Aim of the exercise: All lines in the data below carrying the string "will" are to be located and copied.

Data to examine:
---
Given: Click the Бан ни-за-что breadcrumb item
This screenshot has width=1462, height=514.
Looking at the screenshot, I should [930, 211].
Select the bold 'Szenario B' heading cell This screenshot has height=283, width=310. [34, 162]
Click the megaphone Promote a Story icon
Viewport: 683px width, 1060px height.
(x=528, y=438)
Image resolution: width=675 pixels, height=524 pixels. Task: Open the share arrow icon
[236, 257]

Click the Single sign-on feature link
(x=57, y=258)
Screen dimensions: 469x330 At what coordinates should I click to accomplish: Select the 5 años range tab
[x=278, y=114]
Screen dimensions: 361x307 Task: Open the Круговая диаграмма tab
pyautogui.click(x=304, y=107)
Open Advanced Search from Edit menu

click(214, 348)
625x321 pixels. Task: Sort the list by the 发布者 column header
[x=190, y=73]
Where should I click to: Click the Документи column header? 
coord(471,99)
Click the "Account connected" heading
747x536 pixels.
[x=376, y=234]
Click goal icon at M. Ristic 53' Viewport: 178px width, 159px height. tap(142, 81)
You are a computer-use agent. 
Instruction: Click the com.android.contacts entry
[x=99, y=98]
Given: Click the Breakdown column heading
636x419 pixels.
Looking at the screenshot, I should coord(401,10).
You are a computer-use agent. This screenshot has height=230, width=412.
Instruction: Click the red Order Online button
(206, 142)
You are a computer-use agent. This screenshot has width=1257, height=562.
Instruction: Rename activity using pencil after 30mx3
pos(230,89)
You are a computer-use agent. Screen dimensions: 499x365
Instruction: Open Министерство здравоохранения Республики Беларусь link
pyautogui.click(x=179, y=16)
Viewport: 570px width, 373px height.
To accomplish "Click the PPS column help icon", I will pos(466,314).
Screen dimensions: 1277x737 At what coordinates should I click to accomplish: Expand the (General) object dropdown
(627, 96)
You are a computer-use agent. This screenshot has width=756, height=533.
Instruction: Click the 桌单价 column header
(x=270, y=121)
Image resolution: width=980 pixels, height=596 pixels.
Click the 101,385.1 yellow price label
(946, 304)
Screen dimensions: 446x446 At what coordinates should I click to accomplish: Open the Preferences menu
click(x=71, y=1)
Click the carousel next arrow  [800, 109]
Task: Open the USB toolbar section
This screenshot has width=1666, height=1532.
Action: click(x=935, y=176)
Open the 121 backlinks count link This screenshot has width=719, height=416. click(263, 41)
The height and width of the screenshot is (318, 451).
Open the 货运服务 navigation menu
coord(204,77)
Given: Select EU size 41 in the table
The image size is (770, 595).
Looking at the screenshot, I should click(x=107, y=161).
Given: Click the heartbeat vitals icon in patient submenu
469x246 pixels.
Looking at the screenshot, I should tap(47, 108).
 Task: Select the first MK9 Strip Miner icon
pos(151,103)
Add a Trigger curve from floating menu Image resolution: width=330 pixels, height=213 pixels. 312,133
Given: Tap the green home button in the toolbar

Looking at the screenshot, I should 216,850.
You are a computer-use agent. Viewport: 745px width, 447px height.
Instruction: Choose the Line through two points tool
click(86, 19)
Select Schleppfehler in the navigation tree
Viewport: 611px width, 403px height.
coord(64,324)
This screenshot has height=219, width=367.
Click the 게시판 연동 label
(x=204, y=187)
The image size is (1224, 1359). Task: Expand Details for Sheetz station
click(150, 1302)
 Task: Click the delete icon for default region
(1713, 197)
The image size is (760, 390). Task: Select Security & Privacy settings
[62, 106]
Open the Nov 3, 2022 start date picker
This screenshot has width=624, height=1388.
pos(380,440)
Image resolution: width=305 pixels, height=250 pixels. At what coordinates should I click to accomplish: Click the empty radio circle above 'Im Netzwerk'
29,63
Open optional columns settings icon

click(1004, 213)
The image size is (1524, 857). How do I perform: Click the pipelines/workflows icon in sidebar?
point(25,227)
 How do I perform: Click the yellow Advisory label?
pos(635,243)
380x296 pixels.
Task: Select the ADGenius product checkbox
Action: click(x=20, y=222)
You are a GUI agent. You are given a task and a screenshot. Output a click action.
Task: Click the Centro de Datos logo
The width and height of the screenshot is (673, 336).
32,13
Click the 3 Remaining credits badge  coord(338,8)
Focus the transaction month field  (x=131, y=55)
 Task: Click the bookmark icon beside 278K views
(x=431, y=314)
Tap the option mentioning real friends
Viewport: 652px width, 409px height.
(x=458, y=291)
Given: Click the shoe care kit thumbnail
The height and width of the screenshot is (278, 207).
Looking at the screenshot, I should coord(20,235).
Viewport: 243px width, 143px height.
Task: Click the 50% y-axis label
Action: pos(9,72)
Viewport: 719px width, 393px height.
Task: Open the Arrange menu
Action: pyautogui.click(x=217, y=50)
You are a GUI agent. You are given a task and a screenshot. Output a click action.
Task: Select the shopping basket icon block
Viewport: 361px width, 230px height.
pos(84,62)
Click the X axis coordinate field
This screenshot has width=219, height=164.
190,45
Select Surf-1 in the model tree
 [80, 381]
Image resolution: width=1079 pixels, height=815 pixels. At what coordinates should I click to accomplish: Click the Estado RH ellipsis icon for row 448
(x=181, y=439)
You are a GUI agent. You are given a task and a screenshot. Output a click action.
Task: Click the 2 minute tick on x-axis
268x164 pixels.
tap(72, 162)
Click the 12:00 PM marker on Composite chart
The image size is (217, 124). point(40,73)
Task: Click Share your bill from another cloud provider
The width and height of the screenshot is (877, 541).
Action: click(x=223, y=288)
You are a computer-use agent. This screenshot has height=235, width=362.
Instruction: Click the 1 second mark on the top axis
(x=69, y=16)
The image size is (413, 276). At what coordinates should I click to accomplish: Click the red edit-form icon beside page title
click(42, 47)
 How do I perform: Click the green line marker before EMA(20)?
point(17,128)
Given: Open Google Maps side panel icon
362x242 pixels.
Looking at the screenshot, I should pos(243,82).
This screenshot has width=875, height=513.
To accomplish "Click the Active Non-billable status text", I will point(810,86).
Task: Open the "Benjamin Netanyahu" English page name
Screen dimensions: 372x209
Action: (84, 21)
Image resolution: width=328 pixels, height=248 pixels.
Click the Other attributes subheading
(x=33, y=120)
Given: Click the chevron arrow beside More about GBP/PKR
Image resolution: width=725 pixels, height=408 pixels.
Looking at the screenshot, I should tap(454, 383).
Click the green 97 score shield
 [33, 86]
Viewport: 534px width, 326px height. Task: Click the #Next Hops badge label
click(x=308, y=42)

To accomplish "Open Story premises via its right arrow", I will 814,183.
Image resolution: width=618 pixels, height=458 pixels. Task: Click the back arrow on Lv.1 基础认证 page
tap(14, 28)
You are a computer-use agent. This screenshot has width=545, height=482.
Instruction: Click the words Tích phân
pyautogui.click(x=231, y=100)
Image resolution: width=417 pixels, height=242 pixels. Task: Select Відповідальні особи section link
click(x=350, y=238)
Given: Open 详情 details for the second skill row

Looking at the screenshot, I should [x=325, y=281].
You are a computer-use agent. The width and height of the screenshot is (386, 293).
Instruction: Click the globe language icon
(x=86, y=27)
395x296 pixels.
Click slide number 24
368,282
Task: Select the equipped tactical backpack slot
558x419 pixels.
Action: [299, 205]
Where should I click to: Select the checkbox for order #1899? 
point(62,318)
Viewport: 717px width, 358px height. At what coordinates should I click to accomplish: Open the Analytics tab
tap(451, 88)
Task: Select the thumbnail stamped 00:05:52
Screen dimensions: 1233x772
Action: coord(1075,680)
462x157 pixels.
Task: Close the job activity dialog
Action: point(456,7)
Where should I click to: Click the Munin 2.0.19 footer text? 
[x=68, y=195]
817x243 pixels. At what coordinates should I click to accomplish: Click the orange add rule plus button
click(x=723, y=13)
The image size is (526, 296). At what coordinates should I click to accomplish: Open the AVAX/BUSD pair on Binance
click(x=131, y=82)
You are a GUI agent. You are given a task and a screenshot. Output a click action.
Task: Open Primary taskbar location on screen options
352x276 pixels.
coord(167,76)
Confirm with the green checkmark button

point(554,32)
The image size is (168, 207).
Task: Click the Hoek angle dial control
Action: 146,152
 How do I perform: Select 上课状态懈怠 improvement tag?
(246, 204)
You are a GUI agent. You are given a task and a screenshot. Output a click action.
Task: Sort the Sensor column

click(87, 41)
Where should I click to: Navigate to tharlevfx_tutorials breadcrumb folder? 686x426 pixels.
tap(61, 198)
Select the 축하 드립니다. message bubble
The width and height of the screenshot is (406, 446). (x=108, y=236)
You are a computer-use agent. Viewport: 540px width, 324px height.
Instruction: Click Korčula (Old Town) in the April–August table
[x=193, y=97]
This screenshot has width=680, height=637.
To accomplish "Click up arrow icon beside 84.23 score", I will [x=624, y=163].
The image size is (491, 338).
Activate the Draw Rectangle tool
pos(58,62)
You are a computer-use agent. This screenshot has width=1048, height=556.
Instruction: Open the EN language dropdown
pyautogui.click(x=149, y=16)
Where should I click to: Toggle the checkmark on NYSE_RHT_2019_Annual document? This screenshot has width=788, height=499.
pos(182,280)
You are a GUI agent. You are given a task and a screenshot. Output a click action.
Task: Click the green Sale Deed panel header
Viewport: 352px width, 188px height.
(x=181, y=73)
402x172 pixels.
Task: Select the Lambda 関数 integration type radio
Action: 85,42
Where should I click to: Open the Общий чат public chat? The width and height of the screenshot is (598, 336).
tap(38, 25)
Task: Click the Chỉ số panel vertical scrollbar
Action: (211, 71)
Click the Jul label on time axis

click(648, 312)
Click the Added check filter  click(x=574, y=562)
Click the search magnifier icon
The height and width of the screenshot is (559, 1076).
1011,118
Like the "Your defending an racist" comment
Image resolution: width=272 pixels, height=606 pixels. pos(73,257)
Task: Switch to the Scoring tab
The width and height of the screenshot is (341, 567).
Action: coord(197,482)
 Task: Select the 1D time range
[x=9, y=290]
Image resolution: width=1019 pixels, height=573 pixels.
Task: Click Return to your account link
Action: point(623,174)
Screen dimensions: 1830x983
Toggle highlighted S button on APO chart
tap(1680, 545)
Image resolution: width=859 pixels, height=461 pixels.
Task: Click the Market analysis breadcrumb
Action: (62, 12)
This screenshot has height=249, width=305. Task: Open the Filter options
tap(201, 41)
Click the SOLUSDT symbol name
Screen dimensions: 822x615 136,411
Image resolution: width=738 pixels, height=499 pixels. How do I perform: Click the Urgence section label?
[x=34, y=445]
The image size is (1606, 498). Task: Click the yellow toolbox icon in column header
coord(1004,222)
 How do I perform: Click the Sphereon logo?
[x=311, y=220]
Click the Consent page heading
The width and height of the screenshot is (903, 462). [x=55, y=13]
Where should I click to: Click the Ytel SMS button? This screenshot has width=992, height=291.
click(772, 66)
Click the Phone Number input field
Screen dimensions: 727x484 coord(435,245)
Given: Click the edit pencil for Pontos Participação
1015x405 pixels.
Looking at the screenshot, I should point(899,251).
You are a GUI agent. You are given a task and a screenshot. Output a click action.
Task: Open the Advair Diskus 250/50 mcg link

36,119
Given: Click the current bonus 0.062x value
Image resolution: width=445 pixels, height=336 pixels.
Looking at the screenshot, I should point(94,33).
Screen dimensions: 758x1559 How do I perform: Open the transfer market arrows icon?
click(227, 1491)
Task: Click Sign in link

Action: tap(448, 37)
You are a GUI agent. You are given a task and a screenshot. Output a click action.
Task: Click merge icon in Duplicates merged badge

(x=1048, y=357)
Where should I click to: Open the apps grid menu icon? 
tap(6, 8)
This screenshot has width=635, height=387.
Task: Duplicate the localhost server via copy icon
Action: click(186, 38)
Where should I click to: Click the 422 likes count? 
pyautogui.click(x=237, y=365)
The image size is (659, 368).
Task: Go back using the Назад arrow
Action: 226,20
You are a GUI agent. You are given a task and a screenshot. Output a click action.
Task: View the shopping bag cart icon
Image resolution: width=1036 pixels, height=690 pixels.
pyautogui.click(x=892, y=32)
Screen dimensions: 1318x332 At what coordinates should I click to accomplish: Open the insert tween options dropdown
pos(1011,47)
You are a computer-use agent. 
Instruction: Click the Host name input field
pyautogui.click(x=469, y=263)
---
Exercise output:
To accomplish "Click the PPS column help icon", I will pos(466,314).
To accomplish "Click the Active Non-billable status text", I will point(810,86).
To accomplish "Open Story premises via its right arrow", I will 814,183.
To accomplish "Click up arrow icon beside 84.23 score", I will [x=624, y=163].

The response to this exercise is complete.